AIM OF THE EXERCISE: The lines from the start of the data up to and including the one with "Given: Click the medication" should be returned exactly, and nothing else.

[Dataset entries]
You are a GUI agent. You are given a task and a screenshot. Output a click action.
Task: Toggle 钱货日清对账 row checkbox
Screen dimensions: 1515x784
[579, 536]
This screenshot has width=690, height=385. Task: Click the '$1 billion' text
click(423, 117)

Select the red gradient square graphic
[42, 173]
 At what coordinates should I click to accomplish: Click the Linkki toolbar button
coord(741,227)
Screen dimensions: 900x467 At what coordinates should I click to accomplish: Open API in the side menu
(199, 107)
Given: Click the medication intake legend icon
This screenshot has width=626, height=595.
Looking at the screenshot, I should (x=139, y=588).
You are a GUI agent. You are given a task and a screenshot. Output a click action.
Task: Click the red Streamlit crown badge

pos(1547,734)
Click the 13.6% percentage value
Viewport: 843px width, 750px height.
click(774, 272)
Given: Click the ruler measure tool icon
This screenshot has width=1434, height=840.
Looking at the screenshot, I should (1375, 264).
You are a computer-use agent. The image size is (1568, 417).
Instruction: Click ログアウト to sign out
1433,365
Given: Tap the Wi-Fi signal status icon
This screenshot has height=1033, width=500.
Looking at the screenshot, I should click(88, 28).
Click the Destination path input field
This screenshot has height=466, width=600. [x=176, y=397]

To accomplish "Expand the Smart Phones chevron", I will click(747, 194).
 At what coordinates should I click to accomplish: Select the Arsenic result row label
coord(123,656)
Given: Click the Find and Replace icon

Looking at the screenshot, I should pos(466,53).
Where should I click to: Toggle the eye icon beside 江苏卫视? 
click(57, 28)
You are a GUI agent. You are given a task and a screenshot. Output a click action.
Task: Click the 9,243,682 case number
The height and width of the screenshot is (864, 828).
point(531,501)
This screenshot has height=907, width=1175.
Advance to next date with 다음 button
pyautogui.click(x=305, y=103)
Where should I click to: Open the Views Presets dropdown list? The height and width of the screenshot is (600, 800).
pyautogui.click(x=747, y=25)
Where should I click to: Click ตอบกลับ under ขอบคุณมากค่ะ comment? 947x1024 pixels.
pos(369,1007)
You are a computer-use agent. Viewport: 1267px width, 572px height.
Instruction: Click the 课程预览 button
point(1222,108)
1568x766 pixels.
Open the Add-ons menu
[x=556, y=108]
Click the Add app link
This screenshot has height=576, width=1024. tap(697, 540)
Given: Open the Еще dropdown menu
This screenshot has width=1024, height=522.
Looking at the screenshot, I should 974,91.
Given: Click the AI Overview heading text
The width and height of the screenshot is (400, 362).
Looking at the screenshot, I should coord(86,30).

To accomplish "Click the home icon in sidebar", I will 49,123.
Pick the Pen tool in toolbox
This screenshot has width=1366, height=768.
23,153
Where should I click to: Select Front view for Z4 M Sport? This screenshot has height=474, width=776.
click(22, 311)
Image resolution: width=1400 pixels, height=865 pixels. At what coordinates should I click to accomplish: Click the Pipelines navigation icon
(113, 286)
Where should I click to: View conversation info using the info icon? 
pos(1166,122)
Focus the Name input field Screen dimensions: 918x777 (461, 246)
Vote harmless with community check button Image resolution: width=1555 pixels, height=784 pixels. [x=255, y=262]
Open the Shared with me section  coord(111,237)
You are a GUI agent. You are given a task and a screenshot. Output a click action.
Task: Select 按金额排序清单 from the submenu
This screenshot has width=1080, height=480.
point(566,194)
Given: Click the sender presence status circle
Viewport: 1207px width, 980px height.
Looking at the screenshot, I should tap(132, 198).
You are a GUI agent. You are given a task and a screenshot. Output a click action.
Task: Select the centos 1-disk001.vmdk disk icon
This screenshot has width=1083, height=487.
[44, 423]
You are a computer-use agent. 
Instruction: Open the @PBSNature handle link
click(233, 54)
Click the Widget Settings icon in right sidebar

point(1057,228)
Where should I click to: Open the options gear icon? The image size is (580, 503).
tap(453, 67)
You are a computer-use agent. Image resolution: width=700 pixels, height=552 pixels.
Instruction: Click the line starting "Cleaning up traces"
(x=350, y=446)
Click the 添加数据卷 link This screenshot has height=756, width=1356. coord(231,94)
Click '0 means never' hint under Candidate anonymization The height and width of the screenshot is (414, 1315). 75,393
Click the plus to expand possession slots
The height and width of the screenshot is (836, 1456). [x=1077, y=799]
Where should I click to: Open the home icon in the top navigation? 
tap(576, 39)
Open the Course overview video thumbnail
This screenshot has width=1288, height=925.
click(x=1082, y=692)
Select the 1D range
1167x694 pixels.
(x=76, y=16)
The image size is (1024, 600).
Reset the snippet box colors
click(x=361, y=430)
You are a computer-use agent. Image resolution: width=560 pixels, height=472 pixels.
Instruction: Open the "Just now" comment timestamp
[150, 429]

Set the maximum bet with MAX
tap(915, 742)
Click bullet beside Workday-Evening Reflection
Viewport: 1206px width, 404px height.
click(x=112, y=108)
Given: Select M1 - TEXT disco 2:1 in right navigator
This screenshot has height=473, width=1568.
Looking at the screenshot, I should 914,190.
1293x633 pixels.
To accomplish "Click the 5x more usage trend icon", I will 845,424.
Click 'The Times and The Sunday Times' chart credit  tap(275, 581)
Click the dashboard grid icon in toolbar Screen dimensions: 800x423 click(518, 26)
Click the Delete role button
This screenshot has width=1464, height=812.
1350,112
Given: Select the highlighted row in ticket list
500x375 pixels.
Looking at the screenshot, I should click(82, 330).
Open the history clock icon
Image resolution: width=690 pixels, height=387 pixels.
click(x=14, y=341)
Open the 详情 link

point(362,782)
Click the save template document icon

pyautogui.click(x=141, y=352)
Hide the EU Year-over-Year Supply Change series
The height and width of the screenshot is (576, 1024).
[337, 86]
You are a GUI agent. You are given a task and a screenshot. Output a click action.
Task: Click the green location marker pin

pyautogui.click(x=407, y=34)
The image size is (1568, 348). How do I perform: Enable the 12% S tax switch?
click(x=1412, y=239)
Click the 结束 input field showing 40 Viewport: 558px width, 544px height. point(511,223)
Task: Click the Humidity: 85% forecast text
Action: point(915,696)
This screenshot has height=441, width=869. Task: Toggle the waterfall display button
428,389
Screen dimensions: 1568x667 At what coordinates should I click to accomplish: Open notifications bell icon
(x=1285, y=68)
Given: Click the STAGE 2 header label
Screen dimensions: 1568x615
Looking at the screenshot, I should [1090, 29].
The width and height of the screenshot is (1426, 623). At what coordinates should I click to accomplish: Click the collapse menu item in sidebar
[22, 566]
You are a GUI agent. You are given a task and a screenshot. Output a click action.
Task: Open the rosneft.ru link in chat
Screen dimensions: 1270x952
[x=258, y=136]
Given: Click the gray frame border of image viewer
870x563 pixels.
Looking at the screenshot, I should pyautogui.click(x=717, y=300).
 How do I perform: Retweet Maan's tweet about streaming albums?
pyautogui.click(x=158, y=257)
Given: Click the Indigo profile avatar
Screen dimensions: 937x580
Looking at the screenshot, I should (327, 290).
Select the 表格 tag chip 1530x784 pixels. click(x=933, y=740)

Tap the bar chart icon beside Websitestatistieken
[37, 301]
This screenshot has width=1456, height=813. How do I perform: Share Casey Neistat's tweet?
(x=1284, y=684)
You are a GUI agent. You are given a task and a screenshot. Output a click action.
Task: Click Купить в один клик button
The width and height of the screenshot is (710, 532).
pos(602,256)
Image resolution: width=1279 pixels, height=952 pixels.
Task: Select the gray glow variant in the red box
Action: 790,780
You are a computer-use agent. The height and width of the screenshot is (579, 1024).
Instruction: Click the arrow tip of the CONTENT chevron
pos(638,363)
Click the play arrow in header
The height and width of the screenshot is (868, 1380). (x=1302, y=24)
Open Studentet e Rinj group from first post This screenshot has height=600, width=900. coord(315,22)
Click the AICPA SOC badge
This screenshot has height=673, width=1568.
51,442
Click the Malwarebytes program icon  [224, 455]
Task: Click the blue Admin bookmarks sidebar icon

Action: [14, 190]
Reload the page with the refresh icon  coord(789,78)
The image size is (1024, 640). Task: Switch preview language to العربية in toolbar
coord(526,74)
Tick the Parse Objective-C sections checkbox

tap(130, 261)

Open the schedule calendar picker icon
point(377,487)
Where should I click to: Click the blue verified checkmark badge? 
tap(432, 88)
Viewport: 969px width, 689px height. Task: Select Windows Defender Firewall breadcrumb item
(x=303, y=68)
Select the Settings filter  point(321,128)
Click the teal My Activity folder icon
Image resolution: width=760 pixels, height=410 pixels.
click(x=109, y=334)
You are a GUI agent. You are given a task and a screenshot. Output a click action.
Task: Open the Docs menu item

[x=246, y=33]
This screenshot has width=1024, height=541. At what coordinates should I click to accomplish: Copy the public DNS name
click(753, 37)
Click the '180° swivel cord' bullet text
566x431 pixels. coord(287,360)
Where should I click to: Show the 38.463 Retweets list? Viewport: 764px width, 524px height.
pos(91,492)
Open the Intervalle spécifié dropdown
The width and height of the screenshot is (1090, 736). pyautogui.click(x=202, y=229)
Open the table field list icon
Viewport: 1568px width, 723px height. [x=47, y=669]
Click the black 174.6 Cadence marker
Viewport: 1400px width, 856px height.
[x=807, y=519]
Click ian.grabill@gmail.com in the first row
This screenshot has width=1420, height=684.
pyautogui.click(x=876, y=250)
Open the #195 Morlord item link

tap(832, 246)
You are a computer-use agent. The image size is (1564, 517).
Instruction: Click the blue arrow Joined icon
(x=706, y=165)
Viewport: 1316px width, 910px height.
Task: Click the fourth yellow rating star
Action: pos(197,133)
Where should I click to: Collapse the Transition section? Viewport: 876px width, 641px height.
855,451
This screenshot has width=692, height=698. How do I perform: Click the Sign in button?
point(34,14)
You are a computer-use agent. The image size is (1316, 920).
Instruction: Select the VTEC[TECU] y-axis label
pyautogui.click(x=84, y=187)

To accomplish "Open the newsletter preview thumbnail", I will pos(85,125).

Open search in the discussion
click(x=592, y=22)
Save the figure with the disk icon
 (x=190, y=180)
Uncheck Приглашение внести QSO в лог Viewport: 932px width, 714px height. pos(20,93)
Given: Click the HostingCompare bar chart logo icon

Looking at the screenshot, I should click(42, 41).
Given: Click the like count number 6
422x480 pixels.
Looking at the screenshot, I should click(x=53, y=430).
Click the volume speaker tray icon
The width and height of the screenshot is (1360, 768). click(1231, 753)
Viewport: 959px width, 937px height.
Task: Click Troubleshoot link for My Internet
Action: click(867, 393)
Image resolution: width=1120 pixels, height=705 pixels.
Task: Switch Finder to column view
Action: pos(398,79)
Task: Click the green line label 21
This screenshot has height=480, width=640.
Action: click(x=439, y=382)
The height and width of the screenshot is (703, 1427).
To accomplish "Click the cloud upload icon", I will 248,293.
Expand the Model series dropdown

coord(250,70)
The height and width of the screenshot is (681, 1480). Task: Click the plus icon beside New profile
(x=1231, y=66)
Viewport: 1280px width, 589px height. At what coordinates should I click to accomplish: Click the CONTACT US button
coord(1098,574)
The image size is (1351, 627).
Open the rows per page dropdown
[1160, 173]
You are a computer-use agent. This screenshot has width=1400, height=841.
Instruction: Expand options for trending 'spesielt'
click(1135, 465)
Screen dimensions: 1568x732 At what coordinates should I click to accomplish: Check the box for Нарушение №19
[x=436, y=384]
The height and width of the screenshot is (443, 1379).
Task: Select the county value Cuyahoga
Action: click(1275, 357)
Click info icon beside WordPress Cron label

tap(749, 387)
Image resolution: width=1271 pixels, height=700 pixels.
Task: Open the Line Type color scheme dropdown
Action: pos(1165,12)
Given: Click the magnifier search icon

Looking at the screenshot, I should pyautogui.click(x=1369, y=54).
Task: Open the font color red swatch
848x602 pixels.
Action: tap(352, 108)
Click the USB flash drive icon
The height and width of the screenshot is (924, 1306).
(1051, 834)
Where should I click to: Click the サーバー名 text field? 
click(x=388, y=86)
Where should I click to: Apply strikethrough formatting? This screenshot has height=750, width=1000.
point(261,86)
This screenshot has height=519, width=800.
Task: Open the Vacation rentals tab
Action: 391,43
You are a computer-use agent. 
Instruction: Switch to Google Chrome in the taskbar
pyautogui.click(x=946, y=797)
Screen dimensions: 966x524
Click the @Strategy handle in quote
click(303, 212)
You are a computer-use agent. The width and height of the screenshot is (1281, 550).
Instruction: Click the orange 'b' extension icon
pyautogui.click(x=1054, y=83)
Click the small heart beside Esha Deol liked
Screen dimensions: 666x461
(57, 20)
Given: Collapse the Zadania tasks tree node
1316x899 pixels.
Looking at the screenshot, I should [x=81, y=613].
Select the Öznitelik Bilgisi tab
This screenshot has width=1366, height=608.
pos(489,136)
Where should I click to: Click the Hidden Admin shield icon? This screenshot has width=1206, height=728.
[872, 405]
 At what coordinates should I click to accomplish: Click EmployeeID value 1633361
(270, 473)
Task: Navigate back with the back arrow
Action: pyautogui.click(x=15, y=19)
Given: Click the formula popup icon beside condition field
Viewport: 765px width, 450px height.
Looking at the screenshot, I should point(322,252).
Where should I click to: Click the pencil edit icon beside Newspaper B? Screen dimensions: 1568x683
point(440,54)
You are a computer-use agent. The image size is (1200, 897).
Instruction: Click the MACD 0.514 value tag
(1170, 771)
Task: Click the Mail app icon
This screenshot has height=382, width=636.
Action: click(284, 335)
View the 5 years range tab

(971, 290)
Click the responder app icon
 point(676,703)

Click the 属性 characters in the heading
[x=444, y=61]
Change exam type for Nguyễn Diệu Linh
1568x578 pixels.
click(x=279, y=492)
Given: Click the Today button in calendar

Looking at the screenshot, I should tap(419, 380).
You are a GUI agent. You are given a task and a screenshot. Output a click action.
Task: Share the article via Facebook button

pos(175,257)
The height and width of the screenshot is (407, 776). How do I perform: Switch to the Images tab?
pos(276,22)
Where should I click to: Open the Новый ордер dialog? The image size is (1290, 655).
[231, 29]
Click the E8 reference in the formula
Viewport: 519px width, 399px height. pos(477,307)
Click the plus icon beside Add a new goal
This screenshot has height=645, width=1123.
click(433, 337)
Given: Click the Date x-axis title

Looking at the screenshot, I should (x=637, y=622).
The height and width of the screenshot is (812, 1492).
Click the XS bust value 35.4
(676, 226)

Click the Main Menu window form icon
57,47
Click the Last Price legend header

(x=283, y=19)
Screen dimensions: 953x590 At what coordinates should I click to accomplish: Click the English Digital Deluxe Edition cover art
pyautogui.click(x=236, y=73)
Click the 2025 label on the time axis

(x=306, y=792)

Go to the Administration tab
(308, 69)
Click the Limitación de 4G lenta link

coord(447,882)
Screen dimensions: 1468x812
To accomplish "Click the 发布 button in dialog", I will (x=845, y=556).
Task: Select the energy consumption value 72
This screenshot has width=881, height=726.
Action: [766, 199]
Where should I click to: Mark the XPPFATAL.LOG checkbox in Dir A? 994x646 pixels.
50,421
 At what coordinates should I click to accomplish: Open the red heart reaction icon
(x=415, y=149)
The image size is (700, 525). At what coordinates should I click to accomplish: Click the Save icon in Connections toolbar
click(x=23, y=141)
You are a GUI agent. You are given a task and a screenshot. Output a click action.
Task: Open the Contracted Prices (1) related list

ANSWER TO THE PROBLEM:
You are a GUI agent. You are given a task and a screenshot. Output a click action.
Task: Toggle 钱货日清对账 row checkbox
Screen dimensions: 1515x784
[579, 536]
This screenshot has width=690, height=385. Task: Click the '$1 billion' text
click(423, 117)

Select the red gradient square graphic
[42, 173]
 At what coordinates should I click to accomplish: Click the Linkki toolbar button
coord(741,227)
Screen dimensions: 900x467 At what coordinates should I click to accomplish: Open API in the side menu
(199, 107)
Given: Click the medication intake legend icon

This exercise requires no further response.